Epstein moved millions through mysterious Virgin Islands bank right before arrest
In the months leading up to Jeffrey Epstein’s arrest on federal sex trafficking charges on July 6, 2019, a small U.S. Virgin Islands bank he owned that had employed no one and laid dormant for years suddenly came alive. A flurry of transactions totaling more than $20 million passed through the bank named Southern Country International from April to early July that year, according to a Miami Herald investigation based on the recently released documents by the U.S. Justice Department.
And months after the disgraced financier was found dead in a Manhattan detention facility on Aug. 10, an additional $25 million was moved through Southern Country, with roughly a quarter of that amount coming from unspecified sources. Southern Country ended 2019 with less than $500,000, leading Virgin Islands prosecutors who later sued Epstein’s estate to question in court where nearly $13 million the bank held in mid-December 2019 went in two weeks, according to the New York Times. U.S. federal and local Virgin Islands investigators had also jointly opened a wire fraud probe in 2020 into the mysterious transfer of $15 million to Southern Country from an Epstein account at Deutsche Bank in New York the day after the convicted sex offender died.
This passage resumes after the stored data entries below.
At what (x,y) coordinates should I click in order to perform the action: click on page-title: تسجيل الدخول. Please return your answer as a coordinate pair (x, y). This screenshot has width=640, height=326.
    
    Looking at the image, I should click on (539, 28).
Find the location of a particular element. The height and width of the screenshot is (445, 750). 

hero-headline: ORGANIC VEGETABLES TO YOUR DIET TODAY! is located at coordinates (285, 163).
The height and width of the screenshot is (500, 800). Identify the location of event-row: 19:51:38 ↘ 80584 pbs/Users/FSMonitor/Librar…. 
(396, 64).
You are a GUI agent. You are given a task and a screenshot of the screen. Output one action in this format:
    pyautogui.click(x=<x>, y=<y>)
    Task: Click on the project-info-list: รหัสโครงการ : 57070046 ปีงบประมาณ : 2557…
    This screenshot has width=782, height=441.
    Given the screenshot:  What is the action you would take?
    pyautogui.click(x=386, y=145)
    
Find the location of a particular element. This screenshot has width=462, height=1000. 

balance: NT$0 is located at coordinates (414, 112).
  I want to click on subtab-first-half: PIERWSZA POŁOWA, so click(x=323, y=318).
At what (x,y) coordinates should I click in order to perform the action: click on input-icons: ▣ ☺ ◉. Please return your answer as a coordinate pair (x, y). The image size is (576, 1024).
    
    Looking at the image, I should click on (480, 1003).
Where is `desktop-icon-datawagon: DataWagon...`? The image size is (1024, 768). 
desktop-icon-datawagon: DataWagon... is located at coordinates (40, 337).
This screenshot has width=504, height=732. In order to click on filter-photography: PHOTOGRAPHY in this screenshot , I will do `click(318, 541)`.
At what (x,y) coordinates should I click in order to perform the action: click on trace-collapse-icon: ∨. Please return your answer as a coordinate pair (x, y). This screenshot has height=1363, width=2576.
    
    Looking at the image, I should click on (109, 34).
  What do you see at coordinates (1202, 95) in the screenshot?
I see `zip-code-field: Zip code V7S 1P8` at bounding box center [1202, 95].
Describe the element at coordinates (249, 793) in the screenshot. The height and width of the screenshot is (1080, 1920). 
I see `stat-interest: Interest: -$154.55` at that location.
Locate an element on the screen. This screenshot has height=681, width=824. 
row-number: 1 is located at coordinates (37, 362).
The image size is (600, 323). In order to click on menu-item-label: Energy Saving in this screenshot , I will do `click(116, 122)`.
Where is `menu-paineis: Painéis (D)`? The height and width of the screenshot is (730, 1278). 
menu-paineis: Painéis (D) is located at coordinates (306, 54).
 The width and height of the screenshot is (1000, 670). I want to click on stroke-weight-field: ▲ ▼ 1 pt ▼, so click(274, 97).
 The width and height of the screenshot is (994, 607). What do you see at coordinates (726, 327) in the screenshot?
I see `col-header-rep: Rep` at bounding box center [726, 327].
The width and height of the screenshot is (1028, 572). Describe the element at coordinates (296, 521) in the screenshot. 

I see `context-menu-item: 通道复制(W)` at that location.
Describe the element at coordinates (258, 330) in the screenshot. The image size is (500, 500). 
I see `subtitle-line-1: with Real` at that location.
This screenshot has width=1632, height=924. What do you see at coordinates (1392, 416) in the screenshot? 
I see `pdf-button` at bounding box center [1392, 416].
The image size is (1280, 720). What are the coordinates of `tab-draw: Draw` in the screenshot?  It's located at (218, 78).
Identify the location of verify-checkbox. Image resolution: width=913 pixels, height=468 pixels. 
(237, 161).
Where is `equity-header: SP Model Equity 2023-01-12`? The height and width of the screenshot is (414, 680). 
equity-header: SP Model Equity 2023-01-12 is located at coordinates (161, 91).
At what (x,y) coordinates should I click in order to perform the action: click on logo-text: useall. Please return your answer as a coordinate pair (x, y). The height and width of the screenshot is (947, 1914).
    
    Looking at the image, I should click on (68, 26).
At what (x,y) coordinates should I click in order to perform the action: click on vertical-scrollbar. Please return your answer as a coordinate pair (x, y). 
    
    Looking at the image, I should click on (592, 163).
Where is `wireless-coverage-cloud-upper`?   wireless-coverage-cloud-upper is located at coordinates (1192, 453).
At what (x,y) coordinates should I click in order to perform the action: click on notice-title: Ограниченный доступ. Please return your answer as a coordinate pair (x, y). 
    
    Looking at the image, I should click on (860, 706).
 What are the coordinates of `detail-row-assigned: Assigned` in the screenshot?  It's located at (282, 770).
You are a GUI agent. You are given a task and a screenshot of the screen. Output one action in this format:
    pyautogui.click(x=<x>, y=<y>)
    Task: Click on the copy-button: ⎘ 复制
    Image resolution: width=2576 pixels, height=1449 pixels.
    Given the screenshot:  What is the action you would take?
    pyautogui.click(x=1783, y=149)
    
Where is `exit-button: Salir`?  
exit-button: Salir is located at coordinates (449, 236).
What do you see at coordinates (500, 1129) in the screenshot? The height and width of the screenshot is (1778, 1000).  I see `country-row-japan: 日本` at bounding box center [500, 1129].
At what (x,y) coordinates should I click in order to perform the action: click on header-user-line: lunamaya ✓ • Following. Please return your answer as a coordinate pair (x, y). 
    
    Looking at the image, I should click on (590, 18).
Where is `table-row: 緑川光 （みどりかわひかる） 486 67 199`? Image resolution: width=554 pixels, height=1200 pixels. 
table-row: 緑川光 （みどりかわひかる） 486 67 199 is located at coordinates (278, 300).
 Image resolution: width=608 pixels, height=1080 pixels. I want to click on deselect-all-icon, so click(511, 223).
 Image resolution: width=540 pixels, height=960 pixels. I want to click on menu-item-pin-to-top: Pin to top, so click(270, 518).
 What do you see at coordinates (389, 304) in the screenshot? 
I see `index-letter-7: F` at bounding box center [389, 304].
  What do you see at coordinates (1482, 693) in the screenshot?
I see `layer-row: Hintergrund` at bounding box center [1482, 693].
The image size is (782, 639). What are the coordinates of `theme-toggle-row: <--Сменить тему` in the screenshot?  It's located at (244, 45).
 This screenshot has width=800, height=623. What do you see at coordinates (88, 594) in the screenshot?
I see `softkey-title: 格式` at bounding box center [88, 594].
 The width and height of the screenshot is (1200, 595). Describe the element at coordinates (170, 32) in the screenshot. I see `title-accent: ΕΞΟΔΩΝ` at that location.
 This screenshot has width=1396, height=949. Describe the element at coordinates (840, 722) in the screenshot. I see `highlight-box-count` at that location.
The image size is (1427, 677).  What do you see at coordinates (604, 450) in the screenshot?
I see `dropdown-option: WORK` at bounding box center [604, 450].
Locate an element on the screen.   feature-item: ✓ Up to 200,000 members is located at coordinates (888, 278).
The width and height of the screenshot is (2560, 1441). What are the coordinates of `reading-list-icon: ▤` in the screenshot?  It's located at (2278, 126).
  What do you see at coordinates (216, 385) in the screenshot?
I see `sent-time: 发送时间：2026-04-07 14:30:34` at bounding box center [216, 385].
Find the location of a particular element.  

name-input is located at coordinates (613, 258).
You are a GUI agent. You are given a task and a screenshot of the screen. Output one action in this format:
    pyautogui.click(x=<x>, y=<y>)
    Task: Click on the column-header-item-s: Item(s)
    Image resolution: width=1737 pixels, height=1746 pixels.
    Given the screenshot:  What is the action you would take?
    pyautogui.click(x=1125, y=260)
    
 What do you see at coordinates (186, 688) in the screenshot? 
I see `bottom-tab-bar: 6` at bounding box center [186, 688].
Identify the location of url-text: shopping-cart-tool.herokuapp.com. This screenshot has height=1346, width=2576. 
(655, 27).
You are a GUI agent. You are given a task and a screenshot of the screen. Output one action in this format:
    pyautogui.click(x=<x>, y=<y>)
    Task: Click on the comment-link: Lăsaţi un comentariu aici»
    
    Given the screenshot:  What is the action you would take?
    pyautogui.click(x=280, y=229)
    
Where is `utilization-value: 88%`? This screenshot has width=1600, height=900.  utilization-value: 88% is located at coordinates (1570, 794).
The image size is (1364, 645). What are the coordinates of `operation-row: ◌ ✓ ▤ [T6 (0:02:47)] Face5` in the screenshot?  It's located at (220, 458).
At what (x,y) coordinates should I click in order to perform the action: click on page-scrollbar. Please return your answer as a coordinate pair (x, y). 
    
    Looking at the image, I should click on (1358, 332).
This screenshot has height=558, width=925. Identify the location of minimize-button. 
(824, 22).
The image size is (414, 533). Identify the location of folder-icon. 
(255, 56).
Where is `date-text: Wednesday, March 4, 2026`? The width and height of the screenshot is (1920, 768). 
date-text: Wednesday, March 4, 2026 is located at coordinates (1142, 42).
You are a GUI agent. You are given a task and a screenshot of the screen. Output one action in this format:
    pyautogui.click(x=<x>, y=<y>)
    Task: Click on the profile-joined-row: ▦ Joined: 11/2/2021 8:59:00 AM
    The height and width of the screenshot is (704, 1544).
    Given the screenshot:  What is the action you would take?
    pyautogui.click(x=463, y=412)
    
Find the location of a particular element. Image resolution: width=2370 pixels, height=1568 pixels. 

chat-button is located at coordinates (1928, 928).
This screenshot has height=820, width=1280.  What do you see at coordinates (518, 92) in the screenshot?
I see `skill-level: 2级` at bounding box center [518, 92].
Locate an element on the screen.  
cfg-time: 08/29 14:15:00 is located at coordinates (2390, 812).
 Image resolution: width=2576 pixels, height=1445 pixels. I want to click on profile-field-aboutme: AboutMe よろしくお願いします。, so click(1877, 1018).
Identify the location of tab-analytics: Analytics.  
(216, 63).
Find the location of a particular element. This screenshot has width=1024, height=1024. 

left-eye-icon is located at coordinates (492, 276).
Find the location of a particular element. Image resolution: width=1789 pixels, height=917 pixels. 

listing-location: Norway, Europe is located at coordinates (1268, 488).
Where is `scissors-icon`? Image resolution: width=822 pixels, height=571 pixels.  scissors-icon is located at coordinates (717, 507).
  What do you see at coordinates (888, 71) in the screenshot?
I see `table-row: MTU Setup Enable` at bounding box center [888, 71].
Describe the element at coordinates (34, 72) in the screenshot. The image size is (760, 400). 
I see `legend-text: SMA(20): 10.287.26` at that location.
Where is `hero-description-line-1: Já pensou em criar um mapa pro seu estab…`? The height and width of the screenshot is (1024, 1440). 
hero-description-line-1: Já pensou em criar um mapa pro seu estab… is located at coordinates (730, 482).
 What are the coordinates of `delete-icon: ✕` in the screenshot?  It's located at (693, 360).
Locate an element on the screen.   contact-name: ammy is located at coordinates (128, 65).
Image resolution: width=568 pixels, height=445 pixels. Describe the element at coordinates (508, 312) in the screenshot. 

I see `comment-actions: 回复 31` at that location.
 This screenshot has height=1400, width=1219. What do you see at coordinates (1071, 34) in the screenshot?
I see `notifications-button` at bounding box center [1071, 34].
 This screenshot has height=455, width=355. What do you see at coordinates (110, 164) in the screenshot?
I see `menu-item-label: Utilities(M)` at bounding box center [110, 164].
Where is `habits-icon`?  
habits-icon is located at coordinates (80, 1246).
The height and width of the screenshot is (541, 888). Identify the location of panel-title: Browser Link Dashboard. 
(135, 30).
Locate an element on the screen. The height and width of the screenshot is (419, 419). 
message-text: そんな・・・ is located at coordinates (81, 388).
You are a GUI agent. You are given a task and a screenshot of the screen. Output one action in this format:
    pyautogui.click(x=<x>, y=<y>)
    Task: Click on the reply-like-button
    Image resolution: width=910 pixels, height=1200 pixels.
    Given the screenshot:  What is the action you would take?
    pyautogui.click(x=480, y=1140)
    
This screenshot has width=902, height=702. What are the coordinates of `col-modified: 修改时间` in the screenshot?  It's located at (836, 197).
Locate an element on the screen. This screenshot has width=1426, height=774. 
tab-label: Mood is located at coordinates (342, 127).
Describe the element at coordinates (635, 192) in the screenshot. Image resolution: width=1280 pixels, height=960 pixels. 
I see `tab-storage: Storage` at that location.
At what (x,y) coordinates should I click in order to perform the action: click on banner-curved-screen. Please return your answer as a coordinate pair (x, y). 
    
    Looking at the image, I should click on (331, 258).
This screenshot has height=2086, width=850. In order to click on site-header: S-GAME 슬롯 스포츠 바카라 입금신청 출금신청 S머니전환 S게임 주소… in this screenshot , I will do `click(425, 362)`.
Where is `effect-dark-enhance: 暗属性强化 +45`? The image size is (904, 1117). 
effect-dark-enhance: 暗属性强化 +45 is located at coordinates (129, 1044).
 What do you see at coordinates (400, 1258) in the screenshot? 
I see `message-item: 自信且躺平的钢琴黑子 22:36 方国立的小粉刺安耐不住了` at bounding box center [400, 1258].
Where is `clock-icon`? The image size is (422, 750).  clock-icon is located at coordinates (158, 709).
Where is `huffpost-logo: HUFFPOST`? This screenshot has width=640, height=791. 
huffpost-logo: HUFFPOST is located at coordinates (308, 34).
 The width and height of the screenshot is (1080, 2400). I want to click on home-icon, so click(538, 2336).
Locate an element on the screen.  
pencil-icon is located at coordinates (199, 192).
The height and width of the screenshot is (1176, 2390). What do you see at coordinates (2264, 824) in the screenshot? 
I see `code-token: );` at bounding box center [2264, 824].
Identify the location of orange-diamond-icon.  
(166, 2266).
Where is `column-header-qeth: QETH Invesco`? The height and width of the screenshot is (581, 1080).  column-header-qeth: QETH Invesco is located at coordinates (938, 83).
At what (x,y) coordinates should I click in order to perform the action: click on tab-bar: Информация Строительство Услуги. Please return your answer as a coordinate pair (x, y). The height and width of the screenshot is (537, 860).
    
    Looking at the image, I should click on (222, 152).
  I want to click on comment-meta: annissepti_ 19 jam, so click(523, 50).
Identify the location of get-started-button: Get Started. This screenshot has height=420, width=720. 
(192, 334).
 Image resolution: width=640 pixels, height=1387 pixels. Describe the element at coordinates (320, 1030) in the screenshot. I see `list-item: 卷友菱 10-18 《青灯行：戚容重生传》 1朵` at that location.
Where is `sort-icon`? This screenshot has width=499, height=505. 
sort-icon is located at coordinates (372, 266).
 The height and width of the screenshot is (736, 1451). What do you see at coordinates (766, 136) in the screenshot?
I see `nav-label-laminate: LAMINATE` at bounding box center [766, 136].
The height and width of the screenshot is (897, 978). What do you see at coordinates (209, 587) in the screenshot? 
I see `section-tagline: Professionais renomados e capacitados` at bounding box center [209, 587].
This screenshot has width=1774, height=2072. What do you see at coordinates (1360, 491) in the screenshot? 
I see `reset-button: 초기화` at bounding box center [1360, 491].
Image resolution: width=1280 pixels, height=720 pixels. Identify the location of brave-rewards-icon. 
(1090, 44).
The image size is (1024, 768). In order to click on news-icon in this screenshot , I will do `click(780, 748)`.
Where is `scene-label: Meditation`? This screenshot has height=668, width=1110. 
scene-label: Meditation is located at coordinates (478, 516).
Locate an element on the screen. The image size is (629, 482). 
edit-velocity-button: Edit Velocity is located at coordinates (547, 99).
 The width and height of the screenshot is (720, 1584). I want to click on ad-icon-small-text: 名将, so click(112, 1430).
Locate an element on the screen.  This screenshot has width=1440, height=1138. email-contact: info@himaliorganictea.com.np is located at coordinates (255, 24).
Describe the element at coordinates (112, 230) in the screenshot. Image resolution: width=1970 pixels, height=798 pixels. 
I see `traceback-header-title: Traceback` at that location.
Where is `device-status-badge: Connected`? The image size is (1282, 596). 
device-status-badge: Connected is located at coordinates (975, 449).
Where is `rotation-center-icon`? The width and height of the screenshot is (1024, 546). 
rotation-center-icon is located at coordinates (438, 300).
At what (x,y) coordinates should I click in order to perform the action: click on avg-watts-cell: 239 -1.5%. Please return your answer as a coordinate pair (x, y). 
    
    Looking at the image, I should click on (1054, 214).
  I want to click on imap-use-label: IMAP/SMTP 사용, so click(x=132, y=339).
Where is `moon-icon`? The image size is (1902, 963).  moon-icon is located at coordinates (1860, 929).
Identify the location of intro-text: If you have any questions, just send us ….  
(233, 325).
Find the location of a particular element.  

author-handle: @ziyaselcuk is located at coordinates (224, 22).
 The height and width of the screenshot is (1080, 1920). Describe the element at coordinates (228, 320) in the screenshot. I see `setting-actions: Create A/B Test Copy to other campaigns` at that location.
But the investigation was closed four years later, a Federal Bureau of Investigation memo says. The memo does not state any findings or the reason for closure.
The Herald sent detailed questions to the U.S. Justice Department but did not receive any response. The Virgin Islands’ prosecutor’s office also did not answer the Herald’s questions. The Herald’s reporting provides the first full accounting of how Epstein used his obscure financial institution in the Caribbean — likely the first of its kind in the U.S. territory.